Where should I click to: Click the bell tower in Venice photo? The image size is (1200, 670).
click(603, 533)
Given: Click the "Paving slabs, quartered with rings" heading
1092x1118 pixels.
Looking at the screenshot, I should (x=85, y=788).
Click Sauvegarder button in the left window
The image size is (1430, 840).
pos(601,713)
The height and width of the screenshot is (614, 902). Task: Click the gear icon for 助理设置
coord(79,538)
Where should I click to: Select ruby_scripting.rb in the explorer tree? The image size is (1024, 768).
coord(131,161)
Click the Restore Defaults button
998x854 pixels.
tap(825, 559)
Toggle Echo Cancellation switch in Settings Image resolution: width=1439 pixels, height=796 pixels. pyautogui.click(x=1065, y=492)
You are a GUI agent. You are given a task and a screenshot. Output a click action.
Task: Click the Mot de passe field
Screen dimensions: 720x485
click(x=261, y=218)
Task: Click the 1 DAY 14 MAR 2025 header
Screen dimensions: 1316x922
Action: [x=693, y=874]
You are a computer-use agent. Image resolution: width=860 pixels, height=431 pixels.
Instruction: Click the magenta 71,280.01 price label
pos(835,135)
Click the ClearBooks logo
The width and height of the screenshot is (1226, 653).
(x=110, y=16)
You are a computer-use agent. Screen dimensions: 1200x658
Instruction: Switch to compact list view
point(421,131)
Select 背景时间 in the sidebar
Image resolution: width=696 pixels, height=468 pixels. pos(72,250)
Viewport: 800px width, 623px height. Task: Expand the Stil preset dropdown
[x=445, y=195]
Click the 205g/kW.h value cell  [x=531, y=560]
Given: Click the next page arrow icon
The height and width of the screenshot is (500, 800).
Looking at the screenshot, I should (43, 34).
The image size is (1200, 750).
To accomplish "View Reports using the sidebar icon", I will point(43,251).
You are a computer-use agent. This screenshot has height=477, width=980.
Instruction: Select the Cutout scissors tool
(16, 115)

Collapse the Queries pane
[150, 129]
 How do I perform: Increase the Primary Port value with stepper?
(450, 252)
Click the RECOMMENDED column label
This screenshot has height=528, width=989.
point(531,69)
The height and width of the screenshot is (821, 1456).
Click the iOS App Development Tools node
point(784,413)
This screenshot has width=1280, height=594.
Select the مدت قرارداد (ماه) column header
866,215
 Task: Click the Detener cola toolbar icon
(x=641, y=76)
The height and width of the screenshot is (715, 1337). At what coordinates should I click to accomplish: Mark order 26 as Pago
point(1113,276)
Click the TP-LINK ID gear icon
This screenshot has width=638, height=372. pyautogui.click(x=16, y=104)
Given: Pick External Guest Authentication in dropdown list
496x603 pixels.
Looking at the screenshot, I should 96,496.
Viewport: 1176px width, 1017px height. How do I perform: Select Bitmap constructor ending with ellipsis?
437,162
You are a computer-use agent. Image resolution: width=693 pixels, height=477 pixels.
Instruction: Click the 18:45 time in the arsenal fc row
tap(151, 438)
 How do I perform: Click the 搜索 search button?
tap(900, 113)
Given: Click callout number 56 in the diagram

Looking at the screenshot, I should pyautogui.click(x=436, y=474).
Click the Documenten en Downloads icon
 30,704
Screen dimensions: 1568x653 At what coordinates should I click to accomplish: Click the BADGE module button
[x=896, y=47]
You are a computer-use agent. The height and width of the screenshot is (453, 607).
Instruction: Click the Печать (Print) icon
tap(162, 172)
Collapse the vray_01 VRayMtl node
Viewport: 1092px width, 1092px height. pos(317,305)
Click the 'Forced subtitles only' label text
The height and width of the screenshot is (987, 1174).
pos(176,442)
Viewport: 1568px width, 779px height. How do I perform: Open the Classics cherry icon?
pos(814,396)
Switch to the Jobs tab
• • •
§ What to produce:
What's needed is every entry, returned word for word.

§ Your response:
Where should I click to: Click the bell tower in Venice photo? The image size is (1200, 670).
click(603, 533)
Given: Click the "Paving slabs, quartered with rings" heading
1092x1118 pixels.
Looking at the screenshot, I should (x=85, y=788).
Click Sauvegarder button in the left window
The image size is (1430, 840).
pos(601,713)
The height and width of the screenshot is (614, 902). Task: Click the gear icon for 助理设置
coord(79,538)
Where should I click to: Select ruby_scripting.rb in the explorer tree? The image size is (1024, 768).
coord(131,161)
Click the Restore Defaults button
998x854 pixels.
tap(825, 559)
Toggle Echo Cancellation switch in Settings Image resolution: width=1439 pixels, height=796 pixels. pyautogui.click(x=1065, y=492)
You are a GUI agent. You are given a task and a screenshot. Output a click action.
Task: Click the Mot de passe field
Screen dimensions: 720x485
click(x=261, y=218)
Task: Click the 1 DAY 14 MAR 2025 header
Screen dimensions: 1316x922
Action: [x=693, y=874]
You are a computer-use agent. Image resolution: width=860 pixels, height=431 pixels.
Instruction: Click the magenta 71,280.01 price label
pos(835,135)
Click the ClearBooks logo
The width and height of the screenshot is (1226, 653).
(x=110, y=16)
You are a computer-use agent. Screen dimensions: 1200x658
Instruction: Switch to compact list view
point(421,131)
Select 背景时间 in the sidebar
Image resolution: width=696 pixels, height=468 pixels. pos(72,250)
Viewport: 800px width, 623px height. Task: Expand the Stil preset dropdown
[x=445, y=195]
Click the 205g/kW.h value cell  [x=531, y=560]
Given: Click the next page arrow icon
The height and width of the screenshot is (500, 800).
Looking at the screenshot, I should (43, 34).
The image size is (1200, 750).
To accomplish "View Reports using the sidebar icon", I will point(43,251).
You are a computer-use agent. This screenshot has height=477, width=980.
Instruction: Select the Cutout scissors tool
(16, 115)

Collapse the Queries pane
[150, 129]
 How do I perform: Increase the Primary Port value with stepper?
(450, 252)
Click the RECOMMENDED column label
This screenshot has height=528, width=989.
point(531,69)
The height and width of the screenshot is (821, 1456).
Click the iOS App Development Tools node
point(784,413)
This screenshot has width=1280, height=594.
Select the مدت قرارداد (ماه) column header
866,215
 Task: Click the Detener cola toolbar icon
(x=641, y=76)
The height and width of the screenshot is (715, 1337). At what coordinates should I click to accomplish: Mark order 26 as Pago
point(1113,276)
Click the TP-LINK ID gear icon
This screenshot has width=638, height=372. pyautogui.click(x=16, y=104)
Given: Pick External Guest Authentication in dropdown list
496x603 pixels.
Looking at the screenshot, I should 96,496.
Viewport: 1176px width, 1017px height. How do I perform: Select Bitmap constructor ending with ellipsis?
437,162
You are a computer-use agent. Image resolution: width=693 pixels, height=477 pixels.
Instruction: Click the 18:45 time in the arsenal fc row
tap(151, 438)
 How do I perform: Click the 搜索 search button?
tap(900, 113)
Given: Click callout number 56 in the diagram

Looking at the screenshot, I should pyautogui.click(x=436, y=474).
Click the Documenten en Downloads icon
 30,704
Screen dimensions: 1568x653 At what coordinates should I click to accomplish: Click the BADGE module button
[x=896, y=47]
You are a computer-use agent. The height and width of the screenshot is (453, 607).
Instruction: Click the Печать (Print) icon
tap(162, 172)
Collapse the vray_01 VRayMtl node
Viewport: 1092px width, 1092px height. pos(317,305)
Click the 'Forced subtitles only' label text
The height and width of the screenshot is (987, 1174).
pos(176,442)
Viewport: 1568px width, 779px height. How do I perform: Open the Classics cherry icon?
pos(814,396)
Switch to the Jobs tab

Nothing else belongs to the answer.